Abstract
Background and Aims
BGL predictive algorithms can improve T1DM treatment preventing glucose excursions. An autonomous system based on neural networks was developed to personalize blood glucose predictions based on blood glucose, insulin infusion, nutrient intakes and heart rates in a real world scenario.
Methods
20 T1DM patients were monitored with flash glucose monitor, activity tracker and mobile app (GlucoTrends) to collect meal and insulin data. Personalized prediction models were trained independently, without requiring specific settings for each individual. Patient's characteristics: 9 female, age: 32.4(SD:10.5), BMI: 26.0(3.8), BGL: 159.1(34.0), under the following therapies: 45% under fixed doses, 40% carbohydrate-count and 15% insulin pumps. Patients were monitored during on average 29.3 days (SD: 7.9), and the last 20% measurements were reserved for evaluation. Prediction accuracy for 1-hour prediction horizon was evaluated by Clarke Error Grid (CEG) compareding to BGL measured with flash monitor.
Results
The percentage of predictions within AB zones of CEG for all-day and only for night-time periods are 92.9% and 94.0%, respectively (Figure 1).

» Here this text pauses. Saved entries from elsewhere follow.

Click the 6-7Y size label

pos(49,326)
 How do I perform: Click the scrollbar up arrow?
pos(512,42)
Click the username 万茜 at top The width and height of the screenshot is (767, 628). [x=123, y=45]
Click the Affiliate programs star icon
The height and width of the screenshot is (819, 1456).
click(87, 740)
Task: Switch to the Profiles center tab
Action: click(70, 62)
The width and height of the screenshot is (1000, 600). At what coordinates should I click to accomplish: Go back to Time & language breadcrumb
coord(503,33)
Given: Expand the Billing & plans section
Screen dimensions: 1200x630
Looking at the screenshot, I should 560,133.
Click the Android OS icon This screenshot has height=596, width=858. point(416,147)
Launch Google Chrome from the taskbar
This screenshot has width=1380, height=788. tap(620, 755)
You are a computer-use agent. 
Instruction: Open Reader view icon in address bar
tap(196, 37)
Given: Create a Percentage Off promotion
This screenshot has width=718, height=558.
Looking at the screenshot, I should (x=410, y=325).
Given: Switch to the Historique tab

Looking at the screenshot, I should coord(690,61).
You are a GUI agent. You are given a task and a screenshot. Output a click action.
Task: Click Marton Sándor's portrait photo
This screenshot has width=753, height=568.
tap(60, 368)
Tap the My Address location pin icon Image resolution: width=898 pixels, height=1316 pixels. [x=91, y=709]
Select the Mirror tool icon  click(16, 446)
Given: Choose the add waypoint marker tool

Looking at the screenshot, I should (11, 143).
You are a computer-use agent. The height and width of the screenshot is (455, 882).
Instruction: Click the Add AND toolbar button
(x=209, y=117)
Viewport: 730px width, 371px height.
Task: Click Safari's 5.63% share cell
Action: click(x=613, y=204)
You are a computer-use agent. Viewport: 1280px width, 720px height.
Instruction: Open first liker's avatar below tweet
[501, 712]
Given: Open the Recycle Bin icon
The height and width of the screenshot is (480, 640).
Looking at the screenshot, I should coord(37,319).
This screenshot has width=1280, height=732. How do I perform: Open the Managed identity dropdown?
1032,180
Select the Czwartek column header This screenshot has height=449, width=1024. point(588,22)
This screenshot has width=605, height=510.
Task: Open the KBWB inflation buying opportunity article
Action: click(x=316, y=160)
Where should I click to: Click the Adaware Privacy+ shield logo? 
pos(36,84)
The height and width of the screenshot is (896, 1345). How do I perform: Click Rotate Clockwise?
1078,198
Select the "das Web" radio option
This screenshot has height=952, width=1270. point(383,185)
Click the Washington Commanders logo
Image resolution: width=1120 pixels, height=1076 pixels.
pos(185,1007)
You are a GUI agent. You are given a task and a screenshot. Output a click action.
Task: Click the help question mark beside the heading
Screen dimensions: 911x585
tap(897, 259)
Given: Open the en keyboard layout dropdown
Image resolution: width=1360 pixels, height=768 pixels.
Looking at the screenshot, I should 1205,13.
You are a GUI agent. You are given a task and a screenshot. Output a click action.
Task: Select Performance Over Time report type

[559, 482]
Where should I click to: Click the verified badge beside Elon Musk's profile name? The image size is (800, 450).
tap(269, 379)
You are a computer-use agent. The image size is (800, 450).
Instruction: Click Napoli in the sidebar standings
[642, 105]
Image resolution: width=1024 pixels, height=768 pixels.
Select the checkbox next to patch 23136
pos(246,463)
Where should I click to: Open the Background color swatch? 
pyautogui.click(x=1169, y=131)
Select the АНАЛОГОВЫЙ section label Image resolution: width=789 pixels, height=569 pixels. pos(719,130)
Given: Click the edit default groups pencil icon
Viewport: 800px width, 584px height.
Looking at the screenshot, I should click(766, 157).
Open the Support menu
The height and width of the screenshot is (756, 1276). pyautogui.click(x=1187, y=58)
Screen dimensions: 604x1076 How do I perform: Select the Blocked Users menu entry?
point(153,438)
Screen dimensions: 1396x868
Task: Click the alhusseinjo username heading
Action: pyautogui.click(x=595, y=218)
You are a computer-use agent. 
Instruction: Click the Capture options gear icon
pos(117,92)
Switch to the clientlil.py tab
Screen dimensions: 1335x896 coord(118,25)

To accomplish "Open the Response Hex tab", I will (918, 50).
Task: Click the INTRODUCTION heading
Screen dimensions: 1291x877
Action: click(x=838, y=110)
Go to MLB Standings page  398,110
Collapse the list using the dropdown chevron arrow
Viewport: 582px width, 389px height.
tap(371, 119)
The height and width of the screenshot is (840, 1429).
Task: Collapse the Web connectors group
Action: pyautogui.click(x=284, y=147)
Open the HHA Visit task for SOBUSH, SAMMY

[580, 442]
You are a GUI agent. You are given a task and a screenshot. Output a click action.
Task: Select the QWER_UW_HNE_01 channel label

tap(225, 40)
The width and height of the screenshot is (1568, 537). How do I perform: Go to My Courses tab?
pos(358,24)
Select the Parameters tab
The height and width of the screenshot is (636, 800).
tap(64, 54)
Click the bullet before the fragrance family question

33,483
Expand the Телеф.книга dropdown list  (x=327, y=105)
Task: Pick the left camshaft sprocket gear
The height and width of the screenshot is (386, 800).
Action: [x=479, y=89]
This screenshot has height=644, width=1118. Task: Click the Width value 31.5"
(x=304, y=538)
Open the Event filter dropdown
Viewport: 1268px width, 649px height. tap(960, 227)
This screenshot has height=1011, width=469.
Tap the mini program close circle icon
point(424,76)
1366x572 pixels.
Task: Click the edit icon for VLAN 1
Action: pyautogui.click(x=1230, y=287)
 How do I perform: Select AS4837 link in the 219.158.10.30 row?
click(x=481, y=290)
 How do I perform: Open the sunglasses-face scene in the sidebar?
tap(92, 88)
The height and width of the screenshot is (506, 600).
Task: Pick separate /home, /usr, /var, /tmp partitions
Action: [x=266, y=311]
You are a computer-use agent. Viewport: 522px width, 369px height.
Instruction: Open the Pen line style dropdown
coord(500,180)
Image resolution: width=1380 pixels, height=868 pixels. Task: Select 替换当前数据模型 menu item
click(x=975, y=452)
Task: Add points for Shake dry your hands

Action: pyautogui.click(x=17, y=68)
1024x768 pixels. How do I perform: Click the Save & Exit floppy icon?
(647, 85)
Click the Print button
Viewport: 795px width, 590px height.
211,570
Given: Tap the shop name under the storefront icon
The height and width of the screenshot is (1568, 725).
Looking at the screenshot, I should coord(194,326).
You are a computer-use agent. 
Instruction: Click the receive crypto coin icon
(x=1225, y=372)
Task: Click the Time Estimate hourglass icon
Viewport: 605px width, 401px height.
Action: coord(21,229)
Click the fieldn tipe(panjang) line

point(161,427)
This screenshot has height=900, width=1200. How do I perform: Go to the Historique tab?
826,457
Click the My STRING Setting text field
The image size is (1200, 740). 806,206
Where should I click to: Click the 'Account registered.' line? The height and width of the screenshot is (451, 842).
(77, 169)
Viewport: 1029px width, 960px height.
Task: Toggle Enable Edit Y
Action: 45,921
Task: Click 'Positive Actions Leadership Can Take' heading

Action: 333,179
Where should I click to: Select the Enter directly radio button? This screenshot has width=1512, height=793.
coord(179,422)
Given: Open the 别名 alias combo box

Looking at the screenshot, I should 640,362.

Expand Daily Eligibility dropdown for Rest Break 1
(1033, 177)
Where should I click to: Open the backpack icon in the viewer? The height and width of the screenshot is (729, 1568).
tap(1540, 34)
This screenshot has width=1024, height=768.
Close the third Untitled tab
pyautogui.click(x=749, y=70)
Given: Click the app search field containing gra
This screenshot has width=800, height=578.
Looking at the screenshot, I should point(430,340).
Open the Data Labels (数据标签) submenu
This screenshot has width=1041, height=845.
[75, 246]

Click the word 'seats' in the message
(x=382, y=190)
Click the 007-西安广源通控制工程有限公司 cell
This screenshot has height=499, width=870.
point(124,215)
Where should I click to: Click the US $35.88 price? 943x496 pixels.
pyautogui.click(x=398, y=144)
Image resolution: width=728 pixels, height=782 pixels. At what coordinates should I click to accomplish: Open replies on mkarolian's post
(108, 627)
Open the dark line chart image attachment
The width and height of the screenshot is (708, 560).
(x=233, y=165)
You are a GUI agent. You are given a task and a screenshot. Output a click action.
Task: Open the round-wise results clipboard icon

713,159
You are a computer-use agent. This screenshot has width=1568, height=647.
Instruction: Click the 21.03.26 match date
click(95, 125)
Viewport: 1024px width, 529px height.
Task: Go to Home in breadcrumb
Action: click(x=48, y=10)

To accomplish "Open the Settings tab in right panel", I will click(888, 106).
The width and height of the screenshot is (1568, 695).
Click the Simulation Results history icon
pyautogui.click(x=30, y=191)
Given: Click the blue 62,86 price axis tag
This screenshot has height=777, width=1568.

Patients using Insulin Pumps, Analog insulin and Human insulin had 97.5%(0.7), 93.6%(4.5) and 90.0%(8.2) predictions within AB zone on average, respectively.
Conclusions
Our proposed algorithm has demonstrated to be capable to personalize glucose prediction in a real world scenario and poses as a potential solution for an autonomous support system. In our study different insulin regimen and molecules confirmed expected results. Higher than desired predictions in zone D may be caused by sensor's error biases within minimum glucose levels.